» **Exercise details**:
Taking the listing below, restate word for word each line from the line with "Pelvic Pain (76, 2354)" to the line with "Bacterial Vaginosis (269, 2316)", ends included, and stop there.
(Information supplied Opens)
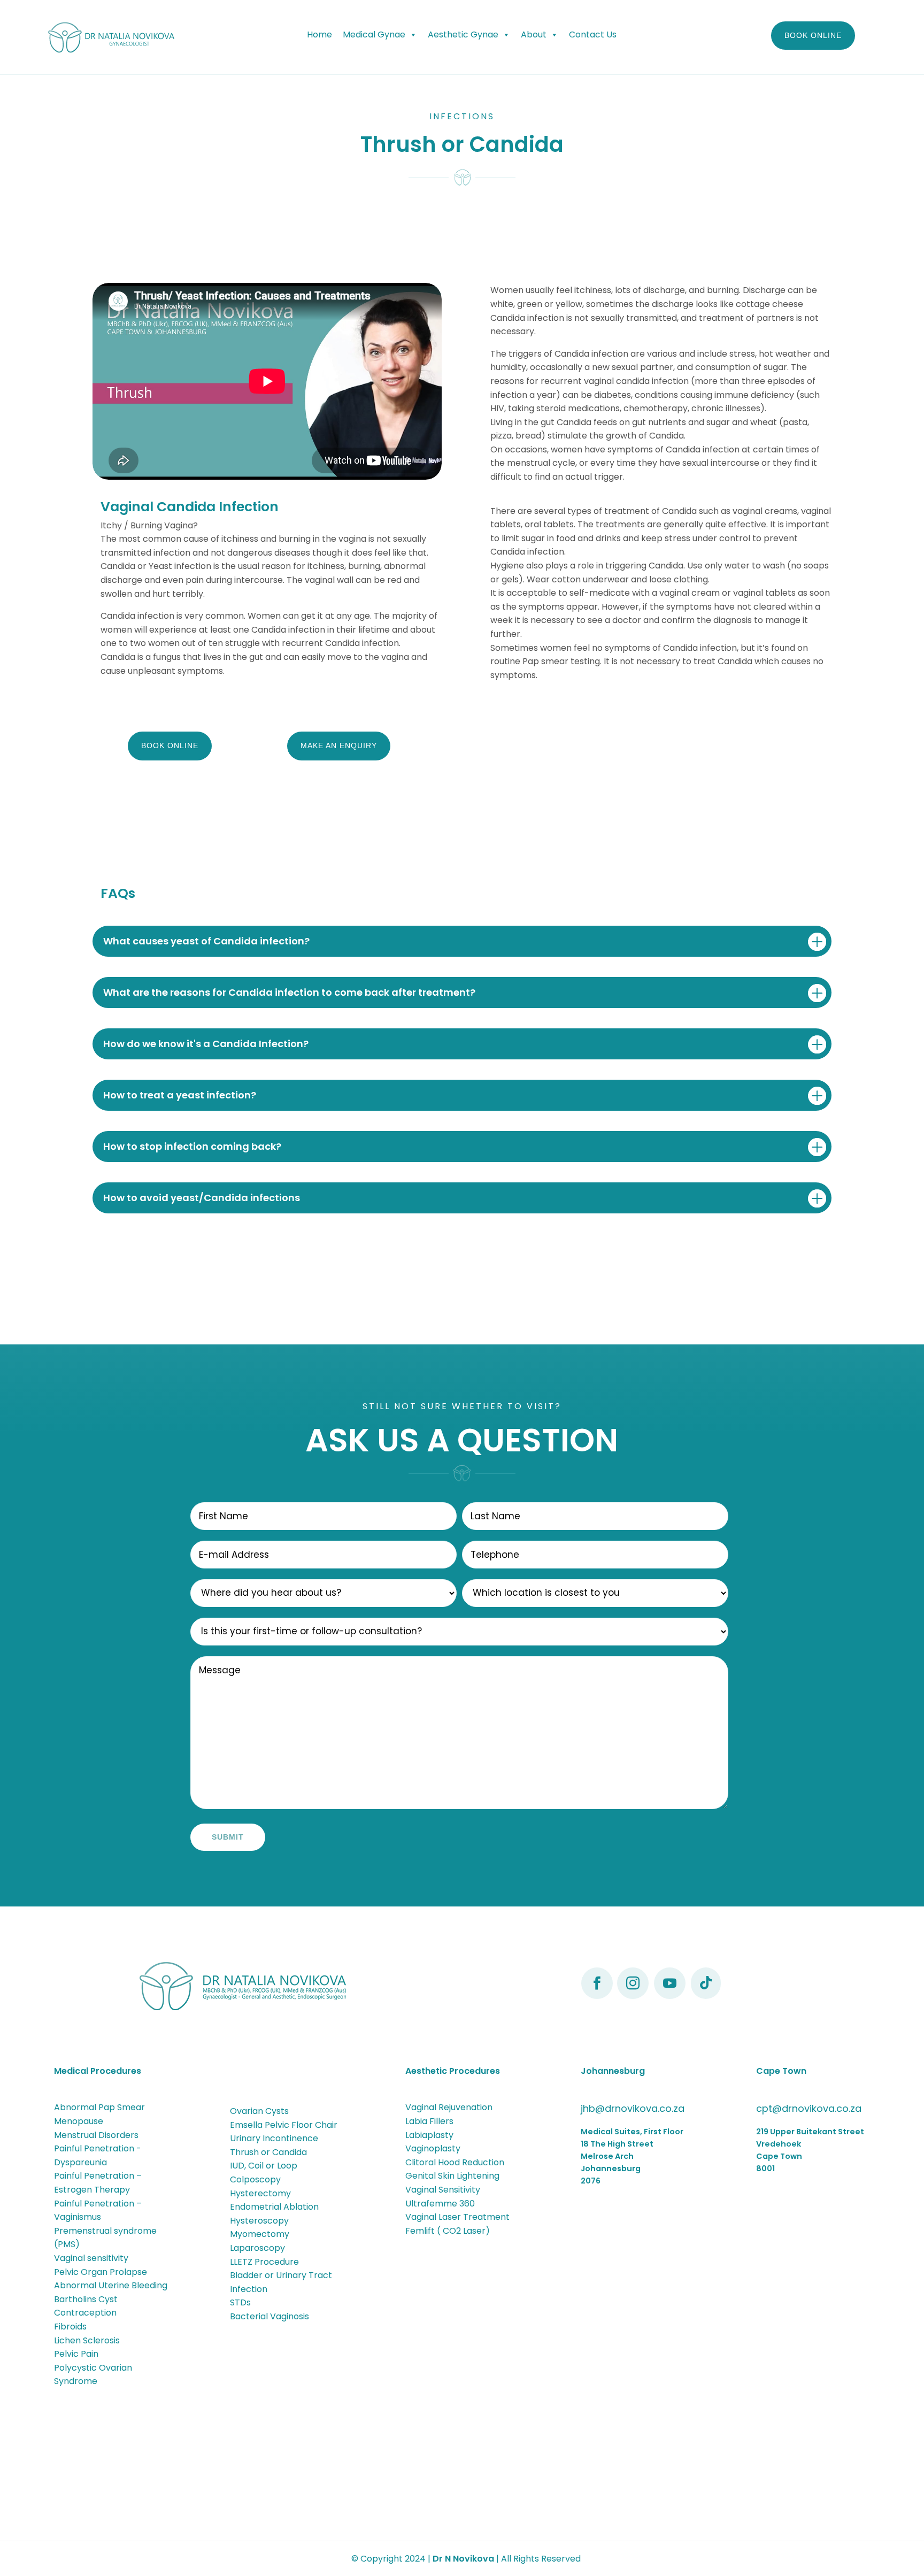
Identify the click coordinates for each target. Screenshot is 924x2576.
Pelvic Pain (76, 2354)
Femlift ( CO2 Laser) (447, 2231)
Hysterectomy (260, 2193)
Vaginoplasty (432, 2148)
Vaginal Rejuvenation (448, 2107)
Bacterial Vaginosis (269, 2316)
(Information supplied Closes)
(Information supplied Opens)
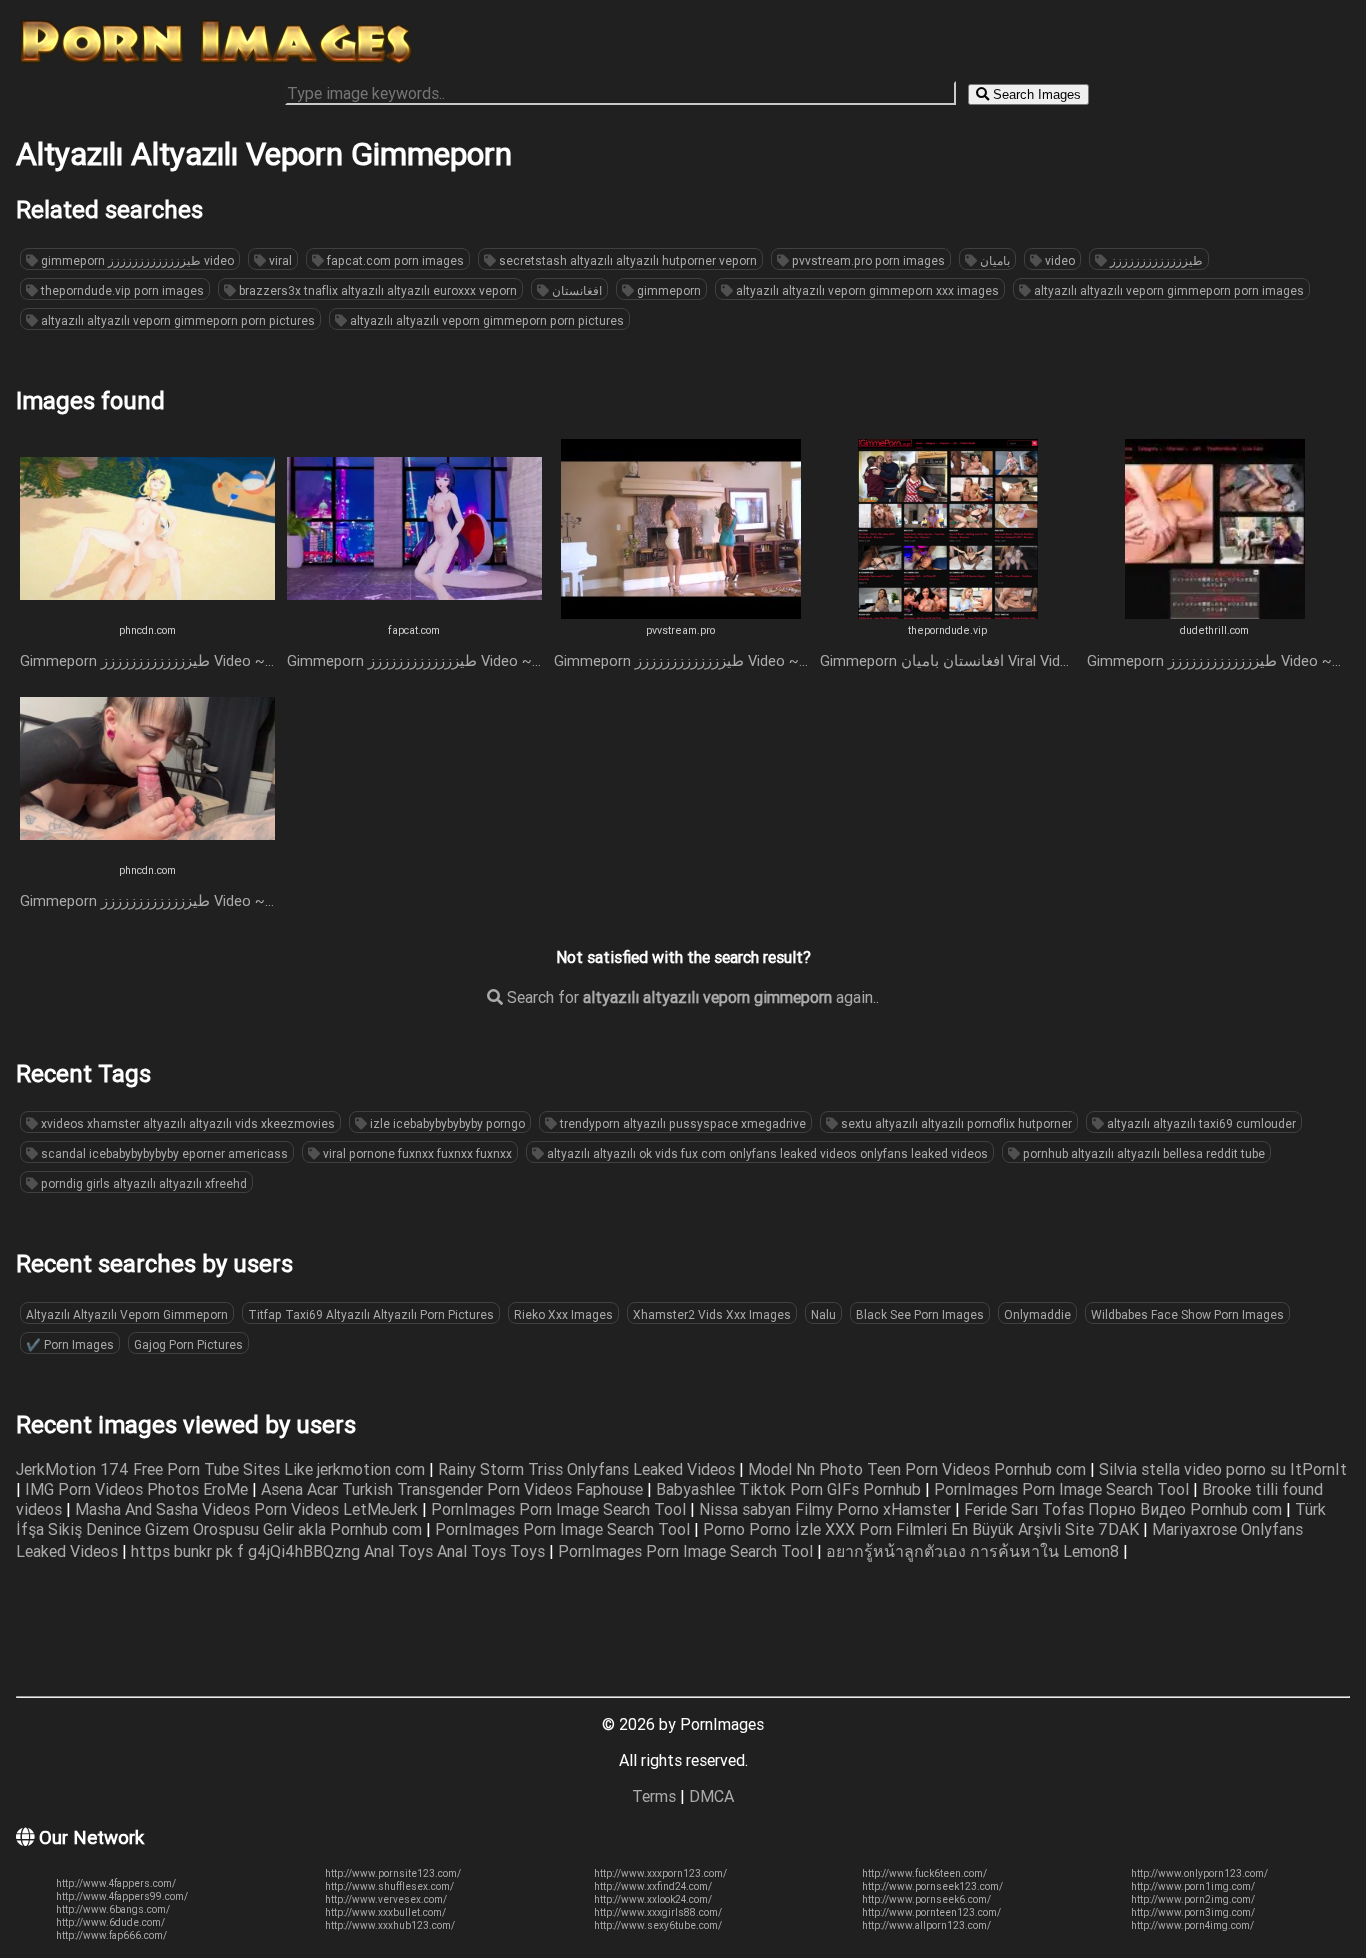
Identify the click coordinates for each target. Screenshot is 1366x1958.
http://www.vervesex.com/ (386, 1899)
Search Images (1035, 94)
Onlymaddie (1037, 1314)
(Information supplied Closes)
» **Reply**:
Pelvic Pain (76, 2354)
Femlift ( CO2 Laser) (447, 2231)
Hysterectomy (260, 2193)
Vaginoplasty (432, 2148)
Vaginal Rejuvenation (448, 2107)
Bacterial Vaginosis (269, 2316)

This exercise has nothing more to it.